TEXT EXCERPT
========================

Bryana Berry is proud to be a millennial.
A program manager in the Center for Faculty Development and Diversity, she feels fortunate to be a part of the millennial generation and work among colleagues in the same demographic.
“Millennials are innovative, energetic, ambitious, entrepreneurial and filled with great ideas,” Berry said. “We sincerely value being part of an organization’s larger mission and working toward it. For me, I want to lead a fulfilled life as a millennial, both at work and outside of my job.”
On March 30, Berry was among four BWHers who offered their perspectives on living and working as a millennial – a person born between 1980 and 1996. The panel discussion, “Millennials in the Workplace: A Conversation with BWH’s Young Professionals,” was hosted by Human Resources, in partnership with the BWH Young Professionals, one of BWH’s three employee resource groups. The Young Professionals group provides professional development, networking opportunities and support for early-career staff.

========================

SUPPLIED RECORDS
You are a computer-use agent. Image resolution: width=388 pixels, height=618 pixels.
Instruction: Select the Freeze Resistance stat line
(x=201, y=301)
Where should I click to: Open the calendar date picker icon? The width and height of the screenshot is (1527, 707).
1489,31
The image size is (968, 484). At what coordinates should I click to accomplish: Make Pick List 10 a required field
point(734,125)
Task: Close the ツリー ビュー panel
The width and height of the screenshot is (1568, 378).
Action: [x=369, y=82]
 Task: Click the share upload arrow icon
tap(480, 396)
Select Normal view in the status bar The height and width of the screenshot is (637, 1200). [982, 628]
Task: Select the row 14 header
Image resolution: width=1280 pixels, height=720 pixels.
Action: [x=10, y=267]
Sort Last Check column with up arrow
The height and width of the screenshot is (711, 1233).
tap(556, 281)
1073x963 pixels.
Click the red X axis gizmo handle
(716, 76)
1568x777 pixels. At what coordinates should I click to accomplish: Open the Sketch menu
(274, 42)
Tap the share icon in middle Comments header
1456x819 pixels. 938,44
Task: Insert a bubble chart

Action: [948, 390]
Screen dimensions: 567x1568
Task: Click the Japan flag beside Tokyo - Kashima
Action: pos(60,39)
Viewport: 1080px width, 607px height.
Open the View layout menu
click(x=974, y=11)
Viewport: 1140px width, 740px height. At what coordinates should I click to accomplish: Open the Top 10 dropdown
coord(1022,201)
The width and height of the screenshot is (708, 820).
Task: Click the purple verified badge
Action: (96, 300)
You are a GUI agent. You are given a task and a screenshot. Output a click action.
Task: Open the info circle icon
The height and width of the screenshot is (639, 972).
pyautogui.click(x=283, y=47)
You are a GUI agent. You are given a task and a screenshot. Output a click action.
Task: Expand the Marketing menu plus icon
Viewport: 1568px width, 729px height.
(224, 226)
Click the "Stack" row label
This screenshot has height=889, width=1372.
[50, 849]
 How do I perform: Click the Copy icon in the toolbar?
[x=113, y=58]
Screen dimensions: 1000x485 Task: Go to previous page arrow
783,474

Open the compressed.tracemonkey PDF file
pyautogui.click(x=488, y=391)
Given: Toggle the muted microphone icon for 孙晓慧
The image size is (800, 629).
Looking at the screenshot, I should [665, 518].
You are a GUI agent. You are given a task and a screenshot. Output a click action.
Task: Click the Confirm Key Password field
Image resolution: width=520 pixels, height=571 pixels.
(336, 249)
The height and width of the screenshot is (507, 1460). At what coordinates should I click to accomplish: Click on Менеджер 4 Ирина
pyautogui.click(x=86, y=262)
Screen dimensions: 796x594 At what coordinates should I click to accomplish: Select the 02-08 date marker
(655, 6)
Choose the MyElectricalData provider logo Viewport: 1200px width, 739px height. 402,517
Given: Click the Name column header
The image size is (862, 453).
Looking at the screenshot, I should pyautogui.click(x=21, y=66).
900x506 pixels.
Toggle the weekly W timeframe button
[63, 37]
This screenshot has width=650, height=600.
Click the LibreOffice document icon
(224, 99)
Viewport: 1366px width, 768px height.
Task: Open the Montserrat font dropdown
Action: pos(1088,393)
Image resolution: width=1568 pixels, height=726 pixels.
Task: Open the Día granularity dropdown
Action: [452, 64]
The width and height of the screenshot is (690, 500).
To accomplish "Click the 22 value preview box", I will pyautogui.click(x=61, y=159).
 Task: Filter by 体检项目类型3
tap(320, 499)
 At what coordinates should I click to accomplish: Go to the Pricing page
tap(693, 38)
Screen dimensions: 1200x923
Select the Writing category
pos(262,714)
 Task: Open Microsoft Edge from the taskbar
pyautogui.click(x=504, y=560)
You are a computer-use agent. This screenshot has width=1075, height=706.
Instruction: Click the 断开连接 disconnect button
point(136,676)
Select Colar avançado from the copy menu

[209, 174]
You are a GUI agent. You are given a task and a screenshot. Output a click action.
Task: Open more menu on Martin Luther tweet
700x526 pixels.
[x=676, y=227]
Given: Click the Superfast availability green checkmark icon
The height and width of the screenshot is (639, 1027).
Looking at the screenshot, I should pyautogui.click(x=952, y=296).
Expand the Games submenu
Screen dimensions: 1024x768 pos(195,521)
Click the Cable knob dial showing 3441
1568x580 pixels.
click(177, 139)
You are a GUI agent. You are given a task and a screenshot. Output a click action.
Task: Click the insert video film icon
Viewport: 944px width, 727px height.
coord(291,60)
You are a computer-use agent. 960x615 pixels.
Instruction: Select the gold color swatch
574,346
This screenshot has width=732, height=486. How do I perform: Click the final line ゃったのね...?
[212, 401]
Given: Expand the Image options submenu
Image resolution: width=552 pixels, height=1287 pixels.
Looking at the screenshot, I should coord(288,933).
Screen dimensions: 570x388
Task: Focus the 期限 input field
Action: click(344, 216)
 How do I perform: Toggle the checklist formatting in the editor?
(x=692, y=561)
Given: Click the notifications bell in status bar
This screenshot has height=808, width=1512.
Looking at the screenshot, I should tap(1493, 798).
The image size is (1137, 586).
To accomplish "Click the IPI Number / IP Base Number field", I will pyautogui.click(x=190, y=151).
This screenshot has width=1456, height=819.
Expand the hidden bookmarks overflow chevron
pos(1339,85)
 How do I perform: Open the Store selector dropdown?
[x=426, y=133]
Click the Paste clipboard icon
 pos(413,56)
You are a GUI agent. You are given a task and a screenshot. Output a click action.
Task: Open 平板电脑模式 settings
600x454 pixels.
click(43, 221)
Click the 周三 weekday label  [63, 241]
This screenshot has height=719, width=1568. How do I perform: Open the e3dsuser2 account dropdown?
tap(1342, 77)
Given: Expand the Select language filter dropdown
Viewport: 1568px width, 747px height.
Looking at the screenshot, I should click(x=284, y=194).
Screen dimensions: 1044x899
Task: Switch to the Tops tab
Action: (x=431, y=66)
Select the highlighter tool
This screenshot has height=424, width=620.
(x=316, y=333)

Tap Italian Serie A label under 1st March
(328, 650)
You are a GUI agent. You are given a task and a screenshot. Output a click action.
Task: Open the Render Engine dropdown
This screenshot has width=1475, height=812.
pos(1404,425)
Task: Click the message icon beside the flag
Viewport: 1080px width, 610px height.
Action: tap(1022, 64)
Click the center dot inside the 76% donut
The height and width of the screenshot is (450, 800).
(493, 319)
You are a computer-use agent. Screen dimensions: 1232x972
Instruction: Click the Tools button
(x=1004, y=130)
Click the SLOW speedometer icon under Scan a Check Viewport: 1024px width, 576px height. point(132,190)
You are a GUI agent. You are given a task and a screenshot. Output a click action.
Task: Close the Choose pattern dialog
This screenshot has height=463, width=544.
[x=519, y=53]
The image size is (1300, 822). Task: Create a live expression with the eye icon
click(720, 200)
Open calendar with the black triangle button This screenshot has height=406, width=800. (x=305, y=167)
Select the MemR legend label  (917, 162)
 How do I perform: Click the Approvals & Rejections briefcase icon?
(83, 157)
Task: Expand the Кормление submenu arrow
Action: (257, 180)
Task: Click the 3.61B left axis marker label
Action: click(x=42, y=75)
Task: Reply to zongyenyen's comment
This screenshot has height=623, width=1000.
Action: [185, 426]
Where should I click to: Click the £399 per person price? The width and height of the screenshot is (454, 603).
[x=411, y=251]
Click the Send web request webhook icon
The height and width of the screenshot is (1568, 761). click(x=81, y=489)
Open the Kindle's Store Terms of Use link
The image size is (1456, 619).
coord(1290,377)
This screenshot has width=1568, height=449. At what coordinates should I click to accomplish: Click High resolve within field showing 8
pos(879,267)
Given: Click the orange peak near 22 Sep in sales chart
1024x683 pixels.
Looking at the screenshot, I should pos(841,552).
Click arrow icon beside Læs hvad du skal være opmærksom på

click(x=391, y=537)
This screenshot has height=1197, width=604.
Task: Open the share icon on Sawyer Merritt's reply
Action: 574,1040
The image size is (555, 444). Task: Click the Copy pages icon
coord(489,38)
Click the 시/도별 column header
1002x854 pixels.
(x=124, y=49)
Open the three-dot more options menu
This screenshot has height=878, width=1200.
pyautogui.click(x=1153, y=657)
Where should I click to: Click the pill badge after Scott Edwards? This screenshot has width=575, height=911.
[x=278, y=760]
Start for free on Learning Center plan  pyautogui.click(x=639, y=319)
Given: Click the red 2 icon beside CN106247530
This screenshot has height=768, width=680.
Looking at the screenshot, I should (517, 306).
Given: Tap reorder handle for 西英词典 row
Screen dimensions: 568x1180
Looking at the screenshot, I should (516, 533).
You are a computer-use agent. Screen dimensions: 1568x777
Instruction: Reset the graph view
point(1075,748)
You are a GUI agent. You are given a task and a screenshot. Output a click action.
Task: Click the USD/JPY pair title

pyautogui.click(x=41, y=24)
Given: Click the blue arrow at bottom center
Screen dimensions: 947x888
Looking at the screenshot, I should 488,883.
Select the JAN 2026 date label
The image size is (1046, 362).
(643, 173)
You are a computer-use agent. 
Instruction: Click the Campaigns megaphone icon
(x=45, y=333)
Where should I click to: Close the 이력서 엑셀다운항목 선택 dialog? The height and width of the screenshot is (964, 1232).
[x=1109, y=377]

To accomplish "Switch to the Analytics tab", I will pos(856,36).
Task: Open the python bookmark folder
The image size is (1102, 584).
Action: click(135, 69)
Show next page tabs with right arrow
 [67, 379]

========================

For each statement below, decide whether it agrees with the text on millennials in the workplace. Answer yes or no, and quote the words of the text that decide it.
(a) Berry works as a program manager in the Center for Faculty Development and Diversity.
(b) The BWH Young Professionals group hosted the panel discussion by itself.
(c) The panel defined a millennial as a person born between 1980 and 2000.
The records have no connection to the text.

(a) Yes: "A program manager in the Center for Faculty Development and Diversity"
(b) No: "was hosted by Human Resources, in partnership with the BWH Young Professionals"
(c) No: "a person born between 1980 and 1996"